Could anything hinder Russia's launch of ZNPP? Expert insights

Photo: Russia is going to launch Zaporizhzhia NPP (Getty Images)

Russia can launch the Zaporizhzhia NPP this fall solely on its own decision, and it will not need any approvals from the IAEA, according to the RBC-Ukraine's article "Russia intends to launch Zaporizhzhia Nuclear Power Plant: Possible consequences".

"The IAEA has nothing to do with it. If Ukraine were to launch the station, it would have to provide the Agency's inspection with evidence of compliance with the requirements of the safeguards regime (non-proliferation of nuclear weapons - ed.). This is not necessary for Russia. Russia is a nuclear power and has nuclear weapons, these problems do not concern it," Mykola Steinberg, the former chief engineer of the Chornobyl nuclear power plant, told RBC-Ukraine.

The only thing that Russia needs to do is to issue a license to operate the plant to the company that was created to operate the plant, the Zaporizhzhia NPP Operating Organization.

The plant can be launched for a short time - from several hours to several days, the expert believes, as it is practically impossible to run ZNPP after the Kakhovka reservoir was destroyed - there is not enough cooling water for turbine condensers.

"In the absence of water, it is simply impossible to talk about the long-term operation of the plant," Steinberg said.

According to him, there is no need for additional electricity to supply consumers in Russia, so ZNPP may be launched just to "show that they can do anything if they want to."

At the same time, according to Olha Kosharna, head of the Anti-Crisis Nuclear Expert Center of Ukraine, the Russian Federation is already actively working to restore power lines from ZNPP to the occupied territories that were damaged earlier. This may indicate that the plan to launch the plant is gradually being implemented.

In addition, the recent transfer of ZNPP Unit 4 to the cold shutdown mode can also be considered preparation for the launch of the plant. Now, Kosharna notes, they will probably try to bring it to a safer state for operation. The power unit has been in the hot mode longer than the permissible norm - almost since August last year. The maximum period of stay in this state of the unit is 100 hours during the year.

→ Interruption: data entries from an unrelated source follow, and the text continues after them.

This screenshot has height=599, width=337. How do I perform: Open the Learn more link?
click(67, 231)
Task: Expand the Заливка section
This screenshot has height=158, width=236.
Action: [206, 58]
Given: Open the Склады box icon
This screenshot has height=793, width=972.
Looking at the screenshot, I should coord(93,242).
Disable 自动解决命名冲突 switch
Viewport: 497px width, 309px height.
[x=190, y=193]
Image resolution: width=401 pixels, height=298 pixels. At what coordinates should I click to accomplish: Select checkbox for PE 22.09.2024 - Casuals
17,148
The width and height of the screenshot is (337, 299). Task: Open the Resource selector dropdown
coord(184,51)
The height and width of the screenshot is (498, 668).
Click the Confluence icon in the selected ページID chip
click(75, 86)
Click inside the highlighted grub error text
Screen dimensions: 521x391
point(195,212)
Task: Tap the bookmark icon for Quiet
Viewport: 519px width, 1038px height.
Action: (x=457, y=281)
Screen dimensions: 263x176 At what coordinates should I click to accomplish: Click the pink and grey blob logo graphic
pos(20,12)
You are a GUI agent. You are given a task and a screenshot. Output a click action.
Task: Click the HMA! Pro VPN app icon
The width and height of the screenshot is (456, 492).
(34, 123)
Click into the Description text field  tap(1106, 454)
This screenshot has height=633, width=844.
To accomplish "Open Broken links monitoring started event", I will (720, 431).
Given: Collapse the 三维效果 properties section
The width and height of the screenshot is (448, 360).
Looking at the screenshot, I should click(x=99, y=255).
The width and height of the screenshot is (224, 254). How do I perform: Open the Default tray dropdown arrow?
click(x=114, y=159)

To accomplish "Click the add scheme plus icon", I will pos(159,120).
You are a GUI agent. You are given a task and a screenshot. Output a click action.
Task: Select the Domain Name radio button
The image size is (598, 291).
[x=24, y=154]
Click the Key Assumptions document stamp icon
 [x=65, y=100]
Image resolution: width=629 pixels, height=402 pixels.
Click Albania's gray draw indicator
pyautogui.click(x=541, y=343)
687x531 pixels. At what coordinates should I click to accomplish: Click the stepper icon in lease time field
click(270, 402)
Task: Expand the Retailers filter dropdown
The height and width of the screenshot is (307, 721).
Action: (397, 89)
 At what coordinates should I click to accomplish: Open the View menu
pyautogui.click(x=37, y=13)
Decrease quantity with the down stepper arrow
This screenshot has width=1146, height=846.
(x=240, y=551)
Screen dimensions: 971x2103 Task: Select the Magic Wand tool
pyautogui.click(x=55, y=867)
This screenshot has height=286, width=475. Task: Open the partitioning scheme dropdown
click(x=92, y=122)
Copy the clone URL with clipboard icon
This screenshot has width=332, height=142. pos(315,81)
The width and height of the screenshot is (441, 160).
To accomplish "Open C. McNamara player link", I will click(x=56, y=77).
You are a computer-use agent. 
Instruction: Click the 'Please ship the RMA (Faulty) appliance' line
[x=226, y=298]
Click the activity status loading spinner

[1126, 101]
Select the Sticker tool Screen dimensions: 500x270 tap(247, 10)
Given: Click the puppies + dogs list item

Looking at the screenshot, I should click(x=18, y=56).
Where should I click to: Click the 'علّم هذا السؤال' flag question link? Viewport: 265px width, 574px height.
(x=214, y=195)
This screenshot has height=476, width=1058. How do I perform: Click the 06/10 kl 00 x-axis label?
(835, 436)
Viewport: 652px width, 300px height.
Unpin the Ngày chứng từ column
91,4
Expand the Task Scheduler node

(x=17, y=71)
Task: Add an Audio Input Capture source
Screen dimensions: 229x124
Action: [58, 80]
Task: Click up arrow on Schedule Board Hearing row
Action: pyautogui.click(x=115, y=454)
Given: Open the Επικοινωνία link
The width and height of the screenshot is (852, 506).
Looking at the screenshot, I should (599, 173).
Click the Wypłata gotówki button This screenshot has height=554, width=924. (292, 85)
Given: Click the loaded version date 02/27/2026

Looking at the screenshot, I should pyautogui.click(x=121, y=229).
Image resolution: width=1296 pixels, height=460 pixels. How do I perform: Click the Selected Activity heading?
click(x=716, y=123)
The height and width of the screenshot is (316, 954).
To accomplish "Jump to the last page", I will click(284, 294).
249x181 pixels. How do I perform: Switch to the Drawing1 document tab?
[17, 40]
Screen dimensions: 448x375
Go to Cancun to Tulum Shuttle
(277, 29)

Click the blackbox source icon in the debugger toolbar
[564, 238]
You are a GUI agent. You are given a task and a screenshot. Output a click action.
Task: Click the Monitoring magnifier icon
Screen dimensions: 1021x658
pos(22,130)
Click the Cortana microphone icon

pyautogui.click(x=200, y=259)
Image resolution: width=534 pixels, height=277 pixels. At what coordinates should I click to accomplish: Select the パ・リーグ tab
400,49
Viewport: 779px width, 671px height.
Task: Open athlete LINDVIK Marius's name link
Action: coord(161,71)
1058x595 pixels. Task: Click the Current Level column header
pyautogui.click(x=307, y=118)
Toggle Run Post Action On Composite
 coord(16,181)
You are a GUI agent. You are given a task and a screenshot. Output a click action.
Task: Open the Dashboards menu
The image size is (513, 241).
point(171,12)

Russia's occupation of Zaporizhzhia Nuclear Power Plant

On April 9, Russian invaders staged a so-called drone attack on the Zaporizhzhia Nuclear Power Plant and tried to blame Ukraine for it. In turn, the Defense Intelligence of Ukraine warned that Russia had launched a new wave of provocations at the plant to discredit the Ukrainian military.

In addition, the IAEA recently informed that the occupiers had put all six power units into a cold shutdown state for the first time since 2022. After that, the General Staff of the Armed Forces of Ukraine also warned of possible enemy provocations at ZNPP.

We would like to add that the UN Security Council recently held a meeting to discuss the situation at the occupied nuclear power plant, in particular, IAEA Director General Rafael Grossi said that the risk to ZNPP had increased due to the shelling.

For his part, Ukrainian President Volodymyr Zelenskyy noted that Russia had destroyed almost all of Ukraine's thermal power generation, so, according to him, a threat to Ukrainian nuclear power plants could not be ruled out.